Question

Find the greatest number that will divide 445, 572 and 699 leaving the remainders 4, 5 and 6.

Answer

**step1** Understanding the problem

We are looking for the greatest number that, when used to divide 445, 572, and 699, leaves specific remainders: 4, 5, and 6, respectively.

**step2** Adjusting the numbers for perfect division

If a number divides 445 and leaves a remainder of 4, it means that 445 minus 4 is perfectly divisible by that number.
So, the first number that is perfectly divisible is $$445 - 4 = 441$$.
If the same number divides 572 and leaves a remainder of 5, it means that 572 minus 5 is perfectly divisible by that number.
So, the second number that is perfectly divisible is $$572 - 5 = 567$$.
If the same number divides 699 and leaves a remainder of 6, it means that 699 minus 6 is perfectly divisible by that number.
So, the third number that is perfectly divisible is $$699 - 6 = 693$$.

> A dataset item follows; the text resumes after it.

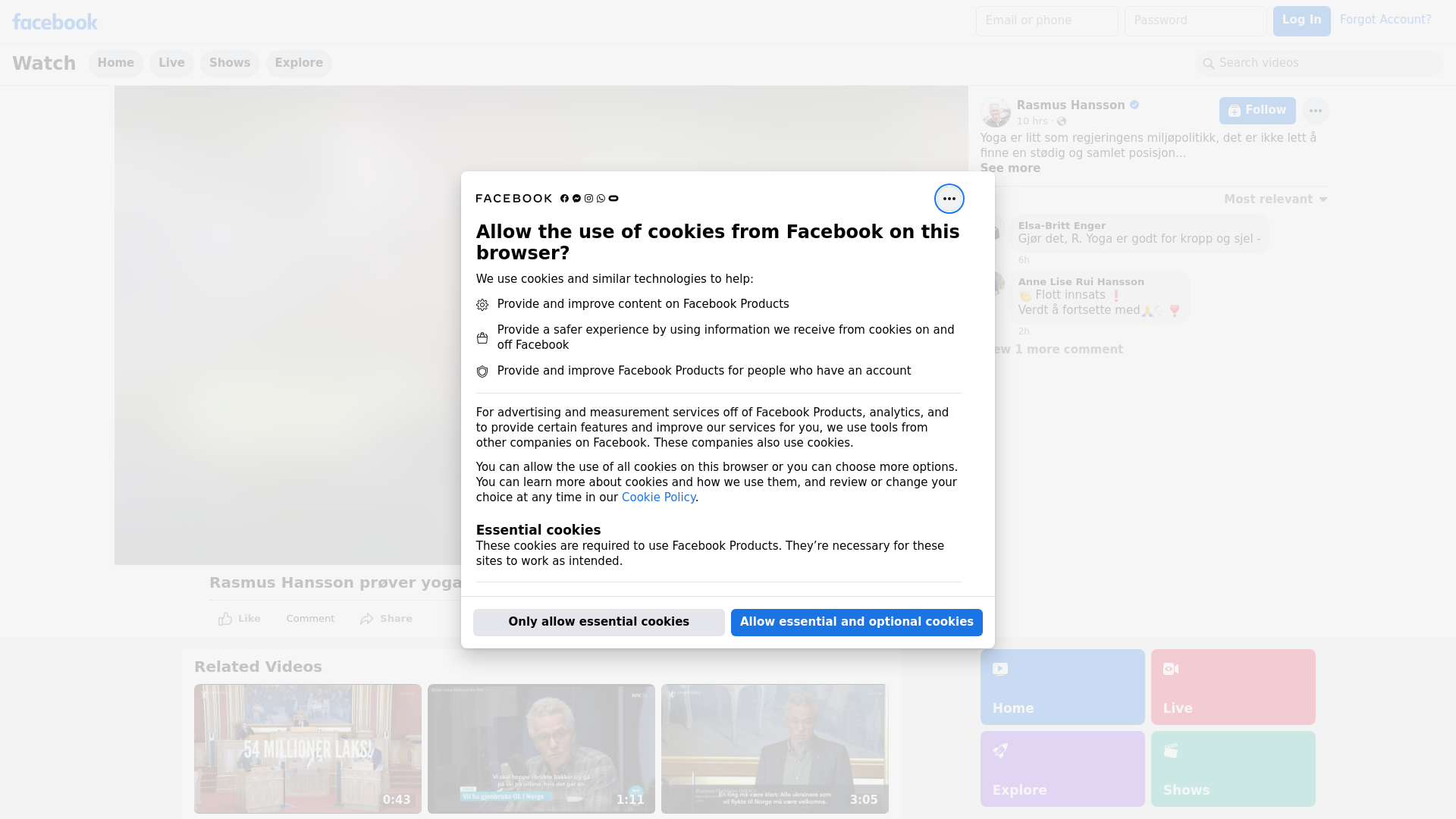This screenshot has height=819, width=1456.
Task: Open the post options three-dot menu
Action: (1315, 111)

**step3** Identifying the goal as finding the Greatest Common Factor

The greatest number we are looking for is the greatest number that can divide 441, 567, and 693 without any remainder. This means we need to find the Greatest Common Factor (GCF) of these three numbers.

**step4** Finding common factors by repeated division

We will find the GCF of 441, 567, and 693 by repeatedly dividing them by their common factors.
First, let's check if they are all divisible by 3.
For 441: The sum of the digits is $$4 + 4 + 1 = 9$$. Since 9 is divisible by 3, 441 is divisible by 3.
$$441 \div 3 = 147$$
For 567: The sum of the digits is $$5 + 6 + 7 = 18$$. Since 18 is divisible by 3, 567 is divisible by 3.
$$567 \div 3 = 189$$
For 693: The sum of the digits is $$6 + 9 + 3 = 18$$. Since 18 is divisible by 3, 693 is divisible by 3.
$$693 \div 3 = 231$$
Now we have the numbers 147, 189, and 231. Let's check for common factors again.
For 147: The sum of the digits is $$1 + 4 + 7 = 12$$. Since 12 is divisible by 3, 147 is divisible by 3.
$$147 \div 3 = 49$$
For 189: The sum of the digits is $$1 + 8 + 9 = 18$$. Since 18 is divisible by 3, 189 is divisible by 3.
$$189 \div 3 = 63$$
For 231: The sum of the digits is $$2 + 3 + 1 = 6$$. Since 6 is divisible by 3, 231 is divisible by 3.
$$231 \div 3 = 77$$
Now we have the numbers 49, 63, and 77.
Let's find a common factor for these.
49 is $$7 \times 7$$.
63 is $$7 \times 9$$.
77 is $$7 \times 11$$.
The common factor for 49, 63, and 77 is 7.
$$49 \div 7 = 7$$
$$63 \div 7 = 9$$
$$77 \div 7 = 11$$
The remaining numbers are 7, 9, and 11. These numbers do not have any common factors other than 1.

**step5** Calculating the Greatest Common Factor

To find the GCF of 441, 567, and 693, we multiply all the common factors we found: 3, 3, and 7.
$$GCF = 3 \times 3 \times 7 = 9 \times 7 = 63$$

**step6** Stating the answer

The greatest number that will divide 445, 572, and 699 leaving the remainders 4, 5, and 6 is 63.